Promenade à Baume les Messieurs, où l’abbaye a trouvé sa place dans un large canyon (nous y rencontrons la petite fille des anciens propriétaires du château de Germigney – décidément le Jura est une grande famille), à Château Chalon, qui surveille toute la région, et au milieu de ces vignes que l’on soigne même en ces temps de gelée. Premier jour de la Percée du Vin Jaune. L’accès à la si jolie ville d’Arlay est difficile, tant sont nombreux les jurassiens qui veulent profiter de leurs si bons vins. La ville est dominée par le château, de belles demeures très anciennes ouvrent tous grands leurs hangars pour accueillir tous les domaines et leurs vins. Des fleurs et décorations de papier, oeuvre de tant de bénévoles donnent l’envie de faire la fête. Vente aux enchères des vins anciens. J’achète pratiquement tous les vins de plus de 50 ans, et cette magique bouteille de 1864 qui excitait les envies. On me félicite d’avoir valorisé les vins de la région, et TF1, Paris Match et des journaux locaux m’interrogent sur les motifs de mes achats. J’explique que c’est exclusivement l’envie de les boire. Ayant promis d’ouvrir une des bouteilles achetées en vente avec des viticulteurs locaux, nous allons au château d’Arlay où la bouche se prépare avec un bien agréable vin jaune d’Arlay 1996. Mais mon achat récent, Vin de l’Etoile de Philippe Vandelle 1964 en surprend plus d’un : vin facile, simple à comprendre, ouvert et généreux, il procure un plaisir immédiat. J’ai fini la bouteille lors du dîner sur la truffe qu’il accompagne élégamment. Il émerveillait par sa générosité et sa facile jovialité. On dirait presque que c’est l’antinomie du vin du Jura, qui cherche d’abord à vous dérouter avant de vous séduire. Là, la courtisane est clairement séductrice. A propos de générosité, toutes les personnes que nous avons rencontrées dans ce Jura ensoleillé ont été d’un accueil et d’un sourire qui mérite mention. Il est rare qu’une région ouvre à ce point les bras.

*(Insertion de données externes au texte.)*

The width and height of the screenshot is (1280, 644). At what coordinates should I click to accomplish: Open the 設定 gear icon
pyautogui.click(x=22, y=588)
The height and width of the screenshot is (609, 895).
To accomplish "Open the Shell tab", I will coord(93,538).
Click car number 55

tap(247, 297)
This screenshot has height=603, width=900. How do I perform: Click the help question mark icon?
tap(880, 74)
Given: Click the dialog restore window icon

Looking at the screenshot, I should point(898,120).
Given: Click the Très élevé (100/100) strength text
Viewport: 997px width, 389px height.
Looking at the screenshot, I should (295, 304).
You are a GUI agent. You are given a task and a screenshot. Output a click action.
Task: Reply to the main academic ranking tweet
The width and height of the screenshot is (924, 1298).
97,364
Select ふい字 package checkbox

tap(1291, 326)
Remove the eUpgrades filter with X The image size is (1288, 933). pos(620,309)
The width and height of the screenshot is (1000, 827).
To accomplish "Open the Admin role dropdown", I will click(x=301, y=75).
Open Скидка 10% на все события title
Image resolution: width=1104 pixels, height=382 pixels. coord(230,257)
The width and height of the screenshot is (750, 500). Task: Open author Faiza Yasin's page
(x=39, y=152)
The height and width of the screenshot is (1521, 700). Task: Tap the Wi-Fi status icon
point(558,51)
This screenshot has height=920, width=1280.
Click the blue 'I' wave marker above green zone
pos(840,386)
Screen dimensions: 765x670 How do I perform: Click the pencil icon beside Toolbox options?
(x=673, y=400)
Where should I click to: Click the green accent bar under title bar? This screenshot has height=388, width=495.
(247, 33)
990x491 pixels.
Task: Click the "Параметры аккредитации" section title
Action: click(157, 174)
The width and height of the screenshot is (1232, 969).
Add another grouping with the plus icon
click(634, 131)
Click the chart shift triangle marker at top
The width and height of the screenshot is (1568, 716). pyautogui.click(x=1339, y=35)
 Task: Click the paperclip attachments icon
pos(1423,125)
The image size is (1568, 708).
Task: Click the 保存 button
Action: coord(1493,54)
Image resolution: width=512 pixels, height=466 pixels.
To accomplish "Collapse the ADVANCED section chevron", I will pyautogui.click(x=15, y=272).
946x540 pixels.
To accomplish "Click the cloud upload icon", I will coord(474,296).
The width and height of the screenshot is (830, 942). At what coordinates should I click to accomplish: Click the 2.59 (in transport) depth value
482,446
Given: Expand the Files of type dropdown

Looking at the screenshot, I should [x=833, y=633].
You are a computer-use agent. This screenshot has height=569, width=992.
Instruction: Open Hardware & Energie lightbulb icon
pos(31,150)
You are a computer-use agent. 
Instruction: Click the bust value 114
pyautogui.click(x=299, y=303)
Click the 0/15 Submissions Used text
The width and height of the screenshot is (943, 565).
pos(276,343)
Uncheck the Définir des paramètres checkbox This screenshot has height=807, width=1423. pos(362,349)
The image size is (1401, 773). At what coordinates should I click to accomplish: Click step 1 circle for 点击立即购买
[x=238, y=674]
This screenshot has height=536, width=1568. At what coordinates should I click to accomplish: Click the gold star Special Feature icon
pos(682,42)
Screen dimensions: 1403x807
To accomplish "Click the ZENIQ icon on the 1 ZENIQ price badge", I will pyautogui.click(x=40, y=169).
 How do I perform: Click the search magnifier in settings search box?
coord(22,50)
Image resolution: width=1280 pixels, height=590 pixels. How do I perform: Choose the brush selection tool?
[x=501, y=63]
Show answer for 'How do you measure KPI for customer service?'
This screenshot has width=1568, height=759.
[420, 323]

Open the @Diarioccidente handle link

Au dîner, quelques essais au verre : Arbois cuvée des Poètes domaine Ligier 1998. Vin qui veut faire moderne et à cet âge, remet une copie hors du sujet. Vin jaune de Jacques Tissot 1992 : une bombe d’alcool au premier nez après carafage, très typé et finalement très agréable quand l’alcool se fond, assez rapidement. Extrême différence du nez du fond de verre entre ce 92 et le 64 si raffiné. Vin de paille Désiré Petit 1997. Un nez assez déstructuré comme on trouve en Baumes de Venise. Assez belle charpente promettant un beau vieillissement. Mais il faut absolument ne pas boire ces vins à ces âges si l’on veut connaître le charme exquis des vieux vins de paille.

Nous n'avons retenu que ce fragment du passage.